REQUIRED WORK –
Give again, word for word, each line below starting at the one that contains "852x754 pixels." and ending at the one that contains "Task: Click the 日耗能警戒值 warning label".

Collected data entries

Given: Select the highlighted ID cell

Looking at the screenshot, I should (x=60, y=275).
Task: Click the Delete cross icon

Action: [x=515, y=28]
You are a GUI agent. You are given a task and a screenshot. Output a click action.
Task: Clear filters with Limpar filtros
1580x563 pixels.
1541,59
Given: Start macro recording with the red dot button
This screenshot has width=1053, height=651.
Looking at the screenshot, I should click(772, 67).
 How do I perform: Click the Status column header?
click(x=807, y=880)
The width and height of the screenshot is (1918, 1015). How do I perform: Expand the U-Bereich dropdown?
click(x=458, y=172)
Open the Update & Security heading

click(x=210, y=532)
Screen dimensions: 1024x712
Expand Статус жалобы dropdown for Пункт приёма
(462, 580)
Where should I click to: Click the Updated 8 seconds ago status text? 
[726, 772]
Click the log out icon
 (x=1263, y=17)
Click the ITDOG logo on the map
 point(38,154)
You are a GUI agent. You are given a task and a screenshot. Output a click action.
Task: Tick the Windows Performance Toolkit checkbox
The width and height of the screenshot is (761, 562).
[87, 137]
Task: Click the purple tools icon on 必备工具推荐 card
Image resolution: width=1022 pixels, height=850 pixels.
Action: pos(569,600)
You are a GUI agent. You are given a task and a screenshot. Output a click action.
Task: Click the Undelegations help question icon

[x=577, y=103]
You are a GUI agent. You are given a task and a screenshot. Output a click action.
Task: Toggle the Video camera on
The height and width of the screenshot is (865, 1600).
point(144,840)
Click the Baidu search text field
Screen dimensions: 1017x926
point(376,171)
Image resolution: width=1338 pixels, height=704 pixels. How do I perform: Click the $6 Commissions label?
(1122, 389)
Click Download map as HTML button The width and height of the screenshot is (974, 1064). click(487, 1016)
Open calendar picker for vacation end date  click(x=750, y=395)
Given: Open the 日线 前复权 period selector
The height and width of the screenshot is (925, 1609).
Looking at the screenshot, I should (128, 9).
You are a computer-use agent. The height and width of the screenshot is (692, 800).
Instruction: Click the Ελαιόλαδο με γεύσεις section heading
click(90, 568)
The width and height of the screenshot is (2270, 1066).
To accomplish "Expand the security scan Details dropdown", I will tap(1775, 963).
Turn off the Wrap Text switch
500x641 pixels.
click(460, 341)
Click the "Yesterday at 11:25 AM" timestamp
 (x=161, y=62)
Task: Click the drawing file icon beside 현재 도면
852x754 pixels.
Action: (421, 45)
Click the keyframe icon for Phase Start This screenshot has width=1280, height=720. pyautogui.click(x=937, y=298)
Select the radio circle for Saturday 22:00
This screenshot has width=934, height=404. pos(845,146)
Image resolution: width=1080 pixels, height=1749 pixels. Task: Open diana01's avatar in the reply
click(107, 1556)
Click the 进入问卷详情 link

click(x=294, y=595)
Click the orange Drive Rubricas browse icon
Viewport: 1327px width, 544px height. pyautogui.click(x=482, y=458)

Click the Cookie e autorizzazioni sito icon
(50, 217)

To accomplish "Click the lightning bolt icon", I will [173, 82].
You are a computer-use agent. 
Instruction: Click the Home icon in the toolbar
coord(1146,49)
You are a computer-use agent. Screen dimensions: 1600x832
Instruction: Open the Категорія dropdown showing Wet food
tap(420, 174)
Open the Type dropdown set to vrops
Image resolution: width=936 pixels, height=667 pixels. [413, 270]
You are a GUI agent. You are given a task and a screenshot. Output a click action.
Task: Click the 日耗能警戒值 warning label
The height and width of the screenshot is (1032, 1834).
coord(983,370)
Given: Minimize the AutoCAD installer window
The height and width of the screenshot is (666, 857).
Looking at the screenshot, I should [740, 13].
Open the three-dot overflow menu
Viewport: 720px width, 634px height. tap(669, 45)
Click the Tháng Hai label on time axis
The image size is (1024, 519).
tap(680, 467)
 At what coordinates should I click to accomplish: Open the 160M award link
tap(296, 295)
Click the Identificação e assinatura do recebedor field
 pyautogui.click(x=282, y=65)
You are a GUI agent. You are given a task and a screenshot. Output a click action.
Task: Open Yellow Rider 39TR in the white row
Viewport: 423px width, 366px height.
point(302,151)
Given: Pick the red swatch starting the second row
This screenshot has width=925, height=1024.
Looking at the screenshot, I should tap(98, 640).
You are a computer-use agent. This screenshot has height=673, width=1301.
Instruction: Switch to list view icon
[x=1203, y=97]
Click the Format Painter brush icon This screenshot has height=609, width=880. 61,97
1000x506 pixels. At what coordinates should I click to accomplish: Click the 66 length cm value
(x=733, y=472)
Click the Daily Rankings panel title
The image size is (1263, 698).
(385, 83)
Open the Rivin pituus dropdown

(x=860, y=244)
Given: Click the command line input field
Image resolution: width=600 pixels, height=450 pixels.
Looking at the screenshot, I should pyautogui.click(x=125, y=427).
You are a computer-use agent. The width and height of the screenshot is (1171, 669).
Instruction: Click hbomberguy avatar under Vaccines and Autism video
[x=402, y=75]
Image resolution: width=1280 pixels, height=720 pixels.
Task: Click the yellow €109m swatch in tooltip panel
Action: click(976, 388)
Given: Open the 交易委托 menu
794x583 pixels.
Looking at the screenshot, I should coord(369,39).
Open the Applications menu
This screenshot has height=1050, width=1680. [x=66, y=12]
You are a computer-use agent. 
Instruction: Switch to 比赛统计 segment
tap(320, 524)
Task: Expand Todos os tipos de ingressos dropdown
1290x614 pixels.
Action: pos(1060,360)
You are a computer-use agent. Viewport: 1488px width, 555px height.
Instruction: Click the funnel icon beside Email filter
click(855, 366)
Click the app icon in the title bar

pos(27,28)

ANSWER AREA –
852x754 pixels.
Action: (421, 45)
Click the keyframe icon for Phase Start This screenshot has width=1280, height=720. pyautogui.click(x=937, y=298)
Select the radio circle for Saturday 22:00
This screenshot has width=934, height=404. pos(845,146)
Image resolution: width=1080 pixels, height=1749 pixels. Task: Open diana01's avatar in the reply
click(107, 1556)
Click the 进入问卷详情 link

click(x=294, y=595)
Click the orange Drive Rubricas browse icon
Viewport: 1327px width, 544px height. pyautogui.click(x=482, y=458)

Click the Cookie e autorizzazioni sito icon
(50, 217)

To accomplish "Click the lightning bolt icon", I will [173, 82].
You are a computer-use agent. 
Instruction: Click the Home icon in the toolbar
coord(1146,49)
You are a computer-use agent. Screen dimensions: 1600x832
Instruction: Open the Категорія dropdown showing Wet food
tap(420, 174)
Open the Type dropdown set to vrops
Image resolution: width=936 pixels, height=667 pixels. [413, 270]
You are a GUI agent. You are given a task and a screenshot. Output a click action.
Task: Click the 日耗能警戒值 warning label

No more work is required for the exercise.